There are set things in scripture that teach us how to live in truth, but sometimes in grey situations we need the The Spirit of Truth, to navigate us. He knows everything and is always right.

So ask the Lord, He will teach you how to respond in every situation so that you reflect His heart in every moment. And who knows, like in my situation, your step of obedience may be to eat some chocolate cake.... obedience brings blessings, right? ;) In His Joy, Abby ***P.S - Don't forget the Cirkles are cheering you on! Chocolate Covenant Cake [30min | 350 degrees]

Ingredients: (This cake is in no way healthy.
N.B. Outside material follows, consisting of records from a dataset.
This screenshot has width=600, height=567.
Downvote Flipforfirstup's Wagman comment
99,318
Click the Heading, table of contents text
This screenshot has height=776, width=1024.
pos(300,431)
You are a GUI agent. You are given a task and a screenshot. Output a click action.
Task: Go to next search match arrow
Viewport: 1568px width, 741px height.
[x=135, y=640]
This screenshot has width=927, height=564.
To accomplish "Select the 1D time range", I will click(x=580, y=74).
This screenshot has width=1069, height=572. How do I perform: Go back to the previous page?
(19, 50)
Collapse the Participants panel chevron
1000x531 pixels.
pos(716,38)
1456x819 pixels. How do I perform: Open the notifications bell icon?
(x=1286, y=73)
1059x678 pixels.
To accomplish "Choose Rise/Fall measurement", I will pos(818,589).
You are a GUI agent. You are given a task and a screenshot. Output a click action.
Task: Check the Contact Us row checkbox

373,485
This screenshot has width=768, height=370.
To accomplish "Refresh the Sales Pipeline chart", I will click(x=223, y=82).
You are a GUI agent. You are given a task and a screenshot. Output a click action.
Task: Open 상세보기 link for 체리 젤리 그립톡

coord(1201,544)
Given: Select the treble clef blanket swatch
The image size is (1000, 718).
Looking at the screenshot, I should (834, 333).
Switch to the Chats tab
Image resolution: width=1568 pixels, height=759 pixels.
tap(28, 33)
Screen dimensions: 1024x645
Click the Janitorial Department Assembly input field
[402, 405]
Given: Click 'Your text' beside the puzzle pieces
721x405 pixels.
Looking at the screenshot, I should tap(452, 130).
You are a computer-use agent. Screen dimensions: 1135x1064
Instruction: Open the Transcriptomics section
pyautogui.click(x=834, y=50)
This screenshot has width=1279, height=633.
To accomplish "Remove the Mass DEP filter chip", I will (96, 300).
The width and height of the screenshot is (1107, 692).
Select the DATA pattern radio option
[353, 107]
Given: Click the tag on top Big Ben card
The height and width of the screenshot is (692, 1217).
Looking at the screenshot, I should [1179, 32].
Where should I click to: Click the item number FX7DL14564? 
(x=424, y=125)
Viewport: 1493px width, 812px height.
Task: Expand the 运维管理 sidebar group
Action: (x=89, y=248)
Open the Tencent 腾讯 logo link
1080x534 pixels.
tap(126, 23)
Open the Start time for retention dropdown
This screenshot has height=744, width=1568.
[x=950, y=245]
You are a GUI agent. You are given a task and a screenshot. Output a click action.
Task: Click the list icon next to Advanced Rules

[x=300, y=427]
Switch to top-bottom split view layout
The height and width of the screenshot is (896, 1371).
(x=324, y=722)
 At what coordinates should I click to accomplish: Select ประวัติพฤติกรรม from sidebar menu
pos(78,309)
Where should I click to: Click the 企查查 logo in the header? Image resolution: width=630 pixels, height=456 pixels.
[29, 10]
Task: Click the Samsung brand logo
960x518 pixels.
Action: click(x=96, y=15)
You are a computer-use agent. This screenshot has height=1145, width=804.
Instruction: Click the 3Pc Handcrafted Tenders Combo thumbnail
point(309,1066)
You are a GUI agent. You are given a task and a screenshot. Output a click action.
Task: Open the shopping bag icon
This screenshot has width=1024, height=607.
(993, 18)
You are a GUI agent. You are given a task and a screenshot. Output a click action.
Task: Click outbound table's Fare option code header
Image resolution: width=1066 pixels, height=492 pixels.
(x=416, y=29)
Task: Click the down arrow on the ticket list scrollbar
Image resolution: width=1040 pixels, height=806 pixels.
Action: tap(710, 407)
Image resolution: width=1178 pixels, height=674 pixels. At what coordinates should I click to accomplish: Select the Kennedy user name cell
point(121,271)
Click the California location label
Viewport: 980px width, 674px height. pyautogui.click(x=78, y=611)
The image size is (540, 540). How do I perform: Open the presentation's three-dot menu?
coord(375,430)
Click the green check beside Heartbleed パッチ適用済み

But it is full of ooey-gooey deliciousness.) Cake:

3/4 cup butter softened

3 eggs (room temperature) 2 cups flour

3/4 cups cocoa

1 tsp baking soda

3/4 tsp baking powder

1/2 tsp salt

2 cups sugar

2 tsp vanilla

1 1/2 cup whole milk


Icing:

2 sticks softened butter

1/4 cup cocoa

1 cup powdered sugar

*Rainbow sprinkles to top

Directions:

1. Greese pans (2 round pans or 1 9X13) and preheat oven to 350 degrees.

2. Beat butter for 30 sec, slowly add in sugar.

3. Add eggs in one at a time and beat.

4. Beat in vanilla.

5. Add in dry ingredients (flour, cocoa, baking soda, baking powder, salt), beating each addition.

6. Add 1/2 of the milk - beat- add in the rest. ***Mix only until combined.

7. Pour batter into pans.

8. Bake 30-35 min at 350 degrees. 9. While the cake is baking you can make the icing by beating all the ingredients together until smooth.

10. Let the cake fully cool before frosting.